Dans les années 70, des mouvements de légalisation de l’avortement sont présents partout  dans le monde. En 1973 aux États-Unis, 1975 en France. Cela effraye les conservateurs et la plupart des religieux irlandais qui se regroupent sous le slogan « Pro-Life » (« pro-vie » en français) et lancent la campagne « Pro-Life Amendment Campaign ». Cette dernière consiste surtout en lobbying, demandant un référendum pour adopter ce qui deviendra le 8ème amendement. Ce dernier est organisé en 1983, dans un contexte d’instabilité politique, avec trois grandes élections générales en dix-huit mois. 67% des participants votent pour. Le 7 octobre, l’amendement dans la Constitution est mis en place. Ainsi, un référendum a été organisé afin d’interdire quelque chose qui l’était déjà depuis la création de l’État en 1911 !
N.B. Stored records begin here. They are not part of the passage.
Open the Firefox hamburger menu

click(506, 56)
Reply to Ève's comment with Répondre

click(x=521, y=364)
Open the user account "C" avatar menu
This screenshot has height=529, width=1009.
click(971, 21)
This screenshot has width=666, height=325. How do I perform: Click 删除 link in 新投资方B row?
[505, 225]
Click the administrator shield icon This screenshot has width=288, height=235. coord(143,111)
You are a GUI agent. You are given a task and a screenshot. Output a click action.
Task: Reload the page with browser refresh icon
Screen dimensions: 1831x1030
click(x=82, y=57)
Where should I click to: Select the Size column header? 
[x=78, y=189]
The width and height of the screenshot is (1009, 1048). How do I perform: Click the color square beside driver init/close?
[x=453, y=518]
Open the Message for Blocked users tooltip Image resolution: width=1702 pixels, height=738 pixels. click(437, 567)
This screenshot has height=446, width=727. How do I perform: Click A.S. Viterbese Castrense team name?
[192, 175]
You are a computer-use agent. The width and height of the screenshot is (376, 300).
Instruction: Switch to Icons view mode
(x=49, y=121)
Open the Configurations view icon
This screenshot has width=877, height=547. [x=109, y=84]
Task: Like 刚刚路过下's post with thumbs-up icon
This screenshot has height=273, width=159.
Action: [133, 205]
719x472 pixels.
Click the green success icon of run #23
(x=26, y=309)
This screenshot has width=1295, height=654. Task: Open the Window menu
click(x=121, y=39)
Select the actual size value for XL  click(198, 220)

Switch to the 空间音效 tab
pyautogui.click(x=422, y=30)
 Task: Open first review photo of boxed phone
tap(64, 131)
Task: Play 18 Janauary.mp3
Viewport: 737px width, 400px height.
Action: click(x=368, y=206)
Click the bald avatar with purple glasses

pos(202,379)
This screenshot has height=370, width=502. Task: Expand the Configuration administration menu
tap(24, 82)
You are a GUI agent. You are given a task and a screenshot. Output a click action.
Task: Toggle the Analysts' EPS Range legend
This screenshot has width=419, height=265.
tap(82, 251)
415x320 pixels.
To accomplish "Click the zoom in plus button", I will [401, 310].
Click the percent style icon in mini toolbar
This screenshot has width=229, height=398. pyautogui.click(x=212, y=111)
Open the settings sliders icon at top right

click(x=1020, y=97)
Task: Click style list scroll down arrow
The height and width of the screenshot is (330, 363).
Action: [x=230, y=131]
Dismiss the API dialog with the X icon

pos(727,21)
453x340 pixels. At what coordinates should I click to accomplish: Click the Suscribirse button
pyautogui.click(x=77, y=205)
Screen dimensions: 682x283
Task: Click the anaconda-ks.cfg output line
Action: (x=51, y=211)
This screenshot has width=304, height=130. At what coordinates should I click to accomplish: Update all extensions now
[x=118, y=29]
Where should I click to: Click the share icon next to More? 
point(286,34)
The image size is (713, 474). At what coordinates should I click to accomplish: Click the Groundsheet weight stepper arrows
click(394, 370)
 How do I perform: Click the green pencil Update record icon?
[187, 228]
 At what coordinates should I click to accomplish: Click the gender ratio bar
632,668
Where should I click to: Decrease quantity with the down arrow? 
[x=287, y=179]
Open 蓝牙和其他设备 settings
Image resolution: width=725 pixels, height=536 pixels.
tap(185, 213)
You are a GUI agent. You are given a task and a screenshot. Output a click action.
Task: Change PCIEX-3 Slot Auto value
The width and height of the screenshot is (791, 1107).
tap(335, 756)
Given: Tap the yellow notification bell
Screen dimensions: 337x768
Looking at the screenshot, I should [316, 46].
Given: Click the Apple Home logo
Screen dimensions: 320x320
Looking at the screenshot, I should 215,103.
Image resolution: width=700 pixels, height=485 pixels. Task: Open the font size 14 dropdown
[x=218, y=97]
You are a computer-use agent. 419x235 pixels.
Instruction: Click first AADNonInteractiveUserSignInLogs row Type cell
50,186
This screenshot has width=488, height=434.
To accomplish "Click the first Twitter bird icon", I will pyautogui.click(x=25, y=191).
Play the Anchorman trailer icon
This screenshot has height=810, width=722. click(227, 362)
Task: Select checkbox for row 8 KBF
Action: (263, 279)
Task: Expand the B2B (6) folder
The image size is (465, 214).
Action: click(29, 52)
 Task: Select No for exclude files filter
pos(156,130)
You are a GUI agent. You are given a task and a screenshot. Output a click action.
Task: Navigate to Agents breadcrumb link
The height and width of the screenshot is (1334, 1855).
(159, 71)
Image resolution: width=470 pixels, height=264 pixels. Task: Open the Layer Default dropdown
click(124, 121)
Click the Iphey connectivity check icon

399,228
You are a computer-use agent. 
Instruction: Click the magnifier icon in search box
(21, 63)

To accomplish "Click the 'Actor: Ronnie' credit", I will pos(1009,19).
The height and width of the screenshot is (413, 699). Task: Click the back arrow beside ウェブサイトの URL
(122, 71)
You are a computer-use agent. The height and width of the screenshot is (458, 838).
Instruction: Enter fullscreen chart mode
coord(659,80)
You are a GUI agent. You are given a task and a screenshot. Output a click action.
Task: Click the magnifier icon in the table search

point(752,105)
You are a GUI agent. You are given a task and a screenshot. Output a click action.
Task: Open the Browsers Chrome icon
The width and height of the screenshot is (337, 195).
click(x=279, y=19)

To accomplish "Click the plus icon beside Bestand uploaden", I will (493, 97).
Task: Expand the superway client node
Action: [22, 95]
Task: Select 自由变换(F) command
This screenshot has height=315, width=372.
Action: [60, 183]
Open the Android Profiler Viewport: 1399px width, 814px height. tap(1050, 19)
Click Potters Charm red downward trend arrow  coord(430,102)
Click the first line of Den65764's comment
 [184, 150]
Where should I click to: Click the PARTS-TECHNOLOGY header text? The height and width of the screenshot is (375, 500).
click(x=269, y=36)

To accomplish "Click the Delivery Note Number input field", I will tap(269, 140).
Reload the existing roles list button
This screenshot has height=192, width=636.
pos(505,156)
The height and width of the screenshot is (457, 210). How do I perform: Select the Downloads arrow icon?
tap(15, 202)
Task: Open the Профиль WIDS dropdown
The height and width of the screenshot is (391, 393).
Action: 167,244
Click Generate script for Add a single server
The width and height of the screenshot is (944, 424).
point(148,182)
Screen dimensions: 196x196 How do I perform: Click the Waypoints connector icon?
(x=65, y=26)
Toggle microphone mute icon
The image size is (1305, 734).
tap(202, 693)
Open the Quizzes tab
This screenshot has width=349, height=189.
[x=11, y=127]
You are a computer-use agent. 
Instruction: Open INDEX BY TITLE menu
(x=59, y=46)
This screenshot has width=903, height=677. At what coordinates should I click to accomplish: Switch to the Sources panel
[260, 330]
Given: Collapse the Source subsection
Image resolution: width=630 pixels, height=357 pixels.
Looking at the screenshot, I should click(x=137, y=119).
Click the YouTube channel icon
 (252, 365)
Plus grave, c’était dèslors  inscrit dans la Constitution , ce qui rend le changement et les évolutions impossibles sauf par une réforme constitutionnelle, uniquement possible via le référendum. Ce qui vient d’être acquis

Le résultat montre que l’Église perd en influence politique. Très discrète pendant la campagne, son pouvoir s’est affaibli suite aux nombreux scandales religieux .La pédophilie n’est qu’un exemple, tout comme la fosse commune regroupant les squelettes d’environ 800 bébés dans la ville de Tuam, utilisée de 1925 à 1961.

D’après le recensement de 2016 et une étude du Central Statistics Office nommée « Census 2016 Summary Results », 78,3% des habitants se déclarent catholiques.

Lors du dernier référendum, et dans certains bureaux de vote, la Bible permettait de donner son état civil par un serment lorsque l’on ne pouvait pas le décliner grâce à des documents officiels. Cela en a énervé plus d’un, notamment pour ce vote qui allait à l’encontre des principes religieux.

Et maintenant….

Suite à sa large victoire, le Premier Ministre (à l’origine opposé à ce scrutin) Leo Varadkar,envisage d’avoir recours à des législatives anticipées. Cela lui permettait d’obtenir une majorité dont il ne bénéficie pas actuellement.

Peut-on espérer  que la Pologne, Chypre, Malte et Andorre élargissent aussi leur législation sur l’avortement, qui n’est autorisé pour le moment que à la suite d’ un viol, pour une malformation du foetus ou en cas de risque pour la mère ? En tout cas, il faudra suivre la législation qui découlera de ce vote en Irlande, voir si les regards malveillants de la société s’émoussent pour disparaitre peu à peu et si les accompagnements sont à la hauteur des attentes.